> **WHAT THIS TASK INVOLVES**: Where the records below reach the line containing "This screenshot has height=1440, width=2560.", start transcribing, and end with the line containing "The height and width of the screenshot is (1387, 2511).", exactly and with nothing else added.

Collected data
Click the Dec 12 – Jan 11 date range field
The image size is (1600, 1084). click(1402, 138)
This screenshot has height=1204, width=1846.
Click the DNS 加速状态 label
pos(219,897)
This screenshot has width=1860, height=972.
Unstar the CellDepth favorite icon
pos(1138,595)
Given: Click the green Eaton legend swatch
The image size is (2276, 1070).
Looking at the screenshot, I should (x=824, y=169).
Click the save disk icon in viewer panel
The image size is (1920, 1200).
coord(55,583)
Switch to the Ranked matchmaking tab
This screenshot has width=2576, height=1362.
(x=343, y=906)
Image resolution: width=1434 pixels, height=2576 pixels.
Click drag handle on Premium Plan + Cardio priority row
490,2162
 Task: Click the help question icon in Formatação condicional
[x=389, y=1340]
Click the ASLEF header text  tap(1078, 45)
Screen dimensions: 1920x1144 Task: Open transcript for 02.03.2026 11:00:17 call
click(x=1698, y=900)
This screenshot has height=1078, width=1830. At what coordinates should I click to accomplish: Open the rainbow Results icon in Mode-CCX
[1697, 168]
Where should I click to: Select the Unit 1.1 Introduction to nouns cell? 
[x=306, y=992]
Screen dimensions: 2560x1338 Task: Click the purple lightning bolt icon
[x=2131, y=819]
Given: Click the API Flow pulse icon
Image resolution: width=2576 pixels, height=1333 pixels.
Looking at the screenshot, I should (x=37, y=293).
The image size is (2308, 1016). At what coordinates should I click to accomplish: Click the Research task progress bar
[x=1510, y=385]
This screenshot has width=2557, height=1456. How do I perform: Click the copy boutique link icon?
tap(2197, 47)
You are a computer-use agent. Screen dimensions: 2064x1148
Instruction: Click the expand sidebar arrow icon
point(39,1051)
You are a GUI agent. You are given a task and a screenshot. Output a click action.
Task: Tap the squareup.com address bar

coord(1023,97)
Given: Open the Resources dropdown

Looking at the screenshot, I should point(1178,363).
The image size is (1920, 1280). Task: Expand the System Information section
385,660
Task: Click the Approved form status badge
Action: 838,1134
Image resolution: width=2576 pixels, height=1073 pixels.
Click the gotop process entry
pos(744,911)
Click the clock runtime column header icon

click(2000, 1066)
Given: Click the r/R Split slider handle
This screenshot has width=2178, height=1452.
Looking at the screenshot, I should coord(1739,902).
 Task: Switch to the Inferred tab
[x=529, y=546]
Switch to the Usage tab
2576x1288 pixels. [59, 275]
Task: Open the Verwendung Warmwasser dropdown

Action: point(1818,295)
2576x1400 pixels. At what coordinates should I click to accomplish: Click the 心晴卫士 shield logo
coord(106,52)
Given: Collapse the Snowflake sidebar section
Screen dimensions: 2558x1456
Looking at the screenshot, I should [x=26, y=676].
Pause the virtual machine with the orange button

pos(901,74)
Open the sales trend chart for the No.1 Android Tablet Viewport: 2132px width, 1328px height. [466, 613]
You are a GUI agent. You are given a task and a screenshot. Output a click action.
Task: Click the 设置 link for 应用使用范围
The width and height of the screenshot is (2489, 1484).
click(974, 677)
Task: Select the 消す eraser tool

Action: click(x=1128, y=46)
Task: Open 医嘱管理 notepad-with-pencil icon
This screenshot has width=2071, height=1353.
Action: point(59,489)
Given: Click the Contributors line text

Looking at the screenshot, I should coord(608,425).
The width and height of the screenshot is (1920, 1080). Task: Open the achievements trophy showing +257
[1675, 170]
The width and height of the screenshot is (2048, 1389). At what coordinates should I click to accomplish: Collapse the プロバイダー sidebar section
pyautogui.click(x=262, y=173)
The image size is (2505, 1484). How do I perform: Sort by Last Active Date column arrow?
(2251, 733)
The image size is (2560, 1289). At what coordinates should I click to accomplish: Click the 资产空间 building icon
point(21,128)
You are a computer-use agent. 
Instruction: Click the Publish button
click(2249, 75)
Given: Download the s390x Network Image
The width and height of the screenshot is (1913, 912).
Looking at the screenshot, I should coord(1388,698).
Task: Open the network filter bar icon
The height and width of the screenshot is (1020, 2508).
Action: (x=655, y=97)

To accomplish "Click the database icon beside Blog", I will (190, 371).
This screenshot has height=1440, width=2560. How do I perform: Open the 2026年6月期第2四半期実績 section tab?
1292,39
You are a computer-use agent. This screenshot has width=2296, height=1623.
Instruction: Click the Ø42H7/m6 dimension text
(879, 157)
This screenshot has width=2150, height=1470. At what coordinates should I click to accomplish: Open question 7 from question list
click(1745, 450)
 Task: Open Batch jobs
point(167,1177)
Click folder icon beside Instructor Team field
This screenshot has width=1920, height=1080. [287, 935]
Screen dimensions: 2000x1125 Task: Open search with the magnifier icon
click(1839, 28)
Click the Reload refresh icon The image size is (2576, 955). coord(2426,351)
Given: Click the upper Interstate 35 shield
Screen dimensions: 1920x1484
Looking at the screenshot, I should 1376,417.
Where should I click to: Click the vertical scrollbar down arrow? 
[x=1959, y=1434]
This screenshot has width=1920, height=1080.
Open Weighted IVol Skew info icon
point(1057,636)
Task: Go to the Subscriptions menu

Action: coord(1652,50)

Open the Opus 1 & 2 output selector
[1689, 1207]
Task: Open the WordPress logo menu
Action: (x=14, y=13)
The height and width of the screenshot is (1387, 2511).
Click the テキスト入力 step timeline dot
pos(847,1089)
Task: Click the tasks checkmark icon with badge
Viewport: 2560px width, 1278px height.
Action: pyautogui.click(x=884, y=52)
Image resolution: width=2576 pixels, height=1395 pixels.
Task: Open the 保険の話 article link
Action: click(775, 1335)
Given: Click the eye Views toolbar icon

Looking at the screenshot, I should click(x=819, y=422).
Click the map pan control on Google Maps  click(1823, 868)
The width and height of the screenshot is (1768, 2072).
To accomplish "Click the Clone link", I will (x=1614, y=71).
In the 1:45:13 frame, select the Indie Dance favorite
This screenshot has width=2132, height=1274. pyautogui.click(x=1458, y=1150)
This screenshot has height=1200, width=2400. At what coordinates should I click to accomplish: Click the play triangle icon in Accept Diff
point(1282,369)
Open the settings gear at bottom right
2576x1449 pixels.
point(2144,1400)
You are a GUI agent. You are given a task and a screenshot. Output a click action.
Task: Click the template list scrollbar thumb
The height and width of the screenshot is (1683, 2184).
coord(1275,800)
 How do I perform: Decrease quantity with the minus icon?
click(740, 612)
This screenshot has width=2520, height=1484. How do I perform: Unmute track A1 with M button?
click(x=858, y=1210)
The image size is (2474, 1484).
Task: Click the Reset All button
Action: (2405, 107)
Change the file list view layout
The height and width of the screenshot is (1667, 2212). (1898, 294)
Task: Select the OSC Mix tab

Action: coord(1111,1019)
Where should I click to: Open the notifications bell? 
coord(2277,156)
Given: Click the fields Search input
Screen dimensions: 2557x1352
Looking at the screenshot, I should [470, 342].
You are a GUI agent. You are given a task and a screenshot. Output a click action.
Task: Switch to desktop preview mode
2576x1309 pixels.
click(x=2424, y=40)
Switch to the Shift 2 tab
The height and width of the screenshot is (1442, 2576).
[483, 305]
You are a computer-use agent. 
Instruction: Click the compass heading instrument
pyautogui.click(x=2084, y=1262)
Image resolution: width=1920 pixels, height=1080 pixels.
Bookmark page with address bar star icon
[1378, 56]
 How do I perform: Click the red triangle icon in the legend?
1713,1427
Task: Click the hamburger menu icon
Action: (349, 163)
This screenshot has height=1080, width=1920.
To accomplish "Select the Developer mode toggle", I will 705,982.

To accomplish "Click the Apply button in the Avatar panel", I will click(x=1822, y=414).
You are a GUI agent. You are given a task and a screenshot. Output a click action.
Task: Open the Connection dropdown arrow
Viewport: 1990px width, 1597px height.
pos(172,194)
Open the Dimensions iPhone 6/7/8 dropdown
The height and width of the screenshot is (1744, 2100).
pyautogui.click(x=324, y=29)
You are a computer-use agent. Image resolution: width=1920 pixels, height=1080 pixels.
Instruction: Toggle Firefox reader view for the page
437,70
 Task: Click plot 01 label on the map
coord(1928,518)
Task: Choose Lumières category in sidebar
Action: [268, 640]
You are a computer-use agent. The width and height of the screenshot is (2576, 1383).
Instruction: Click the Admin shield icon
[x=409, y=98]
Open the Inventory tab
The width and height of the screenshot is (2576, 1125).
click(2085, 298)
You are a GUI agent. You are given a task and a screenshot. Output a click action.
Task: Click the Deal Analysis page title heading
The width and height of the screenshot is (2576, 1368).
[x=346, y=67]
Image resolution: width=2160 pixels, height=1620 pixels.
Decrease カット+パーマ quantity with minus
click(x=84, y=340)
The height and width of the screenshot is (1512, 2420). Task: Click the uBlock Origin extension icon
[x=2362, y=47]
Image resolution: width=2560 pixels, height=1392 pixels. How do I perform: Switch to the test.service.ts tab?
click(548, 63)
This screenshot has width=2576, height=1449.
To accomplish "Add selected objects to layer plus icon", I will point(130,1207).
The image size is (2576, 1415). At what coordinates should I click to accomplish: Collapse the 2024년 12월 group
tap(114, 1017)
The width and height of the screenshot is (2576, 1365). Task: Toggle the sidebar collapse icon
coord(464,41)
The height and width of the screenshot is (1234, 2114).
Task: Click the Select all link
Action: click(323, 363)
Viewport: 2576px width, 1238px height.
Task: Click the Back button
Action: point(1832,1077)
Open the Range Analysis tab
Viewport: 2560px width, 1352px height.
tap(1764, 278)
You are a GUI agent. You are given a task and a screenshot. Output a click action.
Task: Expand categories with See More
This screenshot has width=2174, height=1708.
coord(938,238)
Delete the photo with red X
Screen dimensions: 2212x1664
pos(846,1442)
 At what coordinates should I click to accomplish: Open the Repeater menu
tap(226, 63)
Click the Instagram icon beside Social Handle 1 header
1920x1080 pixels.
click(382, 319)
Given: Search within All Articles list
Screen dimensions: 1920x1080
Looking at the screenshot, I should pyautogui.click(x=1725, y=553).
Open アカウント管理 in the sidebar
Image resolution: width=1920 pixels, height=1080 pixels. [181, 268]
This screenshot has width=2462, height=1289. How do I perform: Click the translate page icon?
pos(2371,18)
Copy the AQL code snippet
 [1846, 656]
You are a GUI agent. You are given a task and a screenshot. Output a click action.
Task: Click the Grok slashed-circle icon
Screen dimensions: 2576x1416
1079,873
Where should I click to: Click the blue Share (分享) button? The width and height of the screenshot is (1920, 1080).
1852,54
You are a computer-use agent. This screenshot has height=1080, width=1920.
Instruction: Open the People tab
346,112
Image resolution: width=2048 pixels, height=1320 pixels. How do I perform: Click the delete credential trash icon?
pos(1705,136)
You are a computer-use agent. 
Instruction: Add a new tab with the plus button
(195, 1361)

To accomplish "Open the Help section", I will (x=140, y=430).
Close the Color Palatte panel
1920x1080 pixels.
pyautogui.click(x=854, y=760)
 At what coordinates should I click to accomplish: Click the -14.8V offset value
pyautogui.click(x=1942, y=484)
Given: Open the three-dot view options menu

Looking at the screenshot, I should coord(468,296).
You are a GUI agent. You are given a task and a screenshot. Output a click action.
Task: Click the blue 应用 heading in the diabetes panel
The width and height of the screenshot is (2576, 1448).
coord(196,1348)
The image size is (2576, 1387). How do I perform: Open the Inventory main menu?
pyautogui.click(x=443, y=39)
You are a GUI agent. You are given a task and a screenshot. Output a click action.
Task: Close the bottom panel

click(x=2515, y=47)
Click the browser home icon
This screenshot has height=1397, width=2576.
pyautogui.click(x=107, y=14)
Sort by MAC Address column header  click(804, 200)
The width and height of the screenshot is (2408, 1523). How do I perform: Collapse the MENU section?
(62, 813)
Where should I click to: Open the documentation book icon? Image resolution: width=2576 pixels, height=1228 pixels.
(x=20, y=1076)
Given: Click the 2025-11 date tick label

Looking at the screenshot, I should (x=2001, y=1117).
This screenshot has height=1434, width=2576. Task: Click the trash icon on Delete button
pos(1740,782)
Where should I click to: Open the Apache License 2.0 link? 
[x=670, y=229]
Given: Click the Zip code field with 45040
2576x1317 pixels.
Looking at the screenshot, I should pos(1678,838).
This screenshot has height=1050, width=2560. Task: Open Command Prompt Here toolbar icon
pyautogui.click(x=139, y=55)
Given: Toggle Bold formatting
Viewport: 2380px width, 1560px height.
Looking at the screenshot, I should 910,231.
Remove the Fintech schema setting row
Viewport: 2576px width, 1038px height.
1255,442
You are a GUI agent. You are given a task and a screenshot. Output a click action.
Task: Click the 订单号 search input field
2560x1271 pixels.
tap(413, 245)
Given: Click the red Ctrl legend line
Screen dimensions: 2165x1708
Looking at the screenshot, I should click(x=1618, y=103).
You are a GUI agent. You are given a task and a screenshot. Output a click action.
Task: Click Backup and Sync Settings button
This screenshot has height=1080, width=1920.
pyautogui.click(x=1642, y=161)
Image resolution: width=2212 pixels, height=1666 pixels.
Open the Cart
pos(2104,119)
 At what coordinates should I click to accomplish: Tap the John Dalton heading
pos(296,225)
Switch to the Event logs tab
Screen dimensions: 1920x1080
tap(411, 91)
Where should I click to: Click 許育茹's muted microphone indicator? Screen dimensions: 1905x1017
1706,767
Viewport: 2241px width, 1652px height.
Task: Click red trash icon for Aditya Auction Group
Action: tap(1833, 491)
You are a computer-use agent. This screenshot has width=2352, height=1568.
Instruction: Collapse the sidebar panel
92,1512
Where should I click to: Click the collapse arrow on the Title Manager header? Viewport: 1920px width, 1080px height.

> **SOLVED EXERCISE**:
This screenshot has height=1440, width=2560. How do I perform: Open the 2026年6月期第2四半期実績 section tab?
1292,39
You are a computer-use agent. This screenshot has width=2296, height=1623.
Instruction: Click the Ø42H7/m6 dimension text
(879, 157)
This screenshot has width=2150, height=1470. At what coordinates should I click to accomplish: Open question 7 from question list
click(1745, 450)
 Task: Open Batch jobs
point(167,1177)
Click folder icon beside Instructor Team field
This screenshot has width=1920, height=1080. [287, 935]
Screen dimensions: 2000x1125 Task: Open search with the magnifier icon
click(1839, 28)
Click the Reload refresh icon The image size is (2576, 955). coord(2426,351)
Given: Click the upper Interstate 35 shield
Screen dimensions: 1920x1484
Looking at the screenshot, I should 1376,417.
Where should I click to: Click the vertical scrollbar down arrow? 
[x=1959, y=1434]
This screenshot has width=1920, height=1080.
Open Weighted IVol Skew info icon
point(1057,636)
Task: Go to the Subscriptions menu

Action: coord(1652,50)

Open the Opus 1 & 2 output selector
[1689, 1207]
Task: Open the WordPress logo menu
Action: (x=14, y=13)
The height and width of the screenshot is (1387, 2511).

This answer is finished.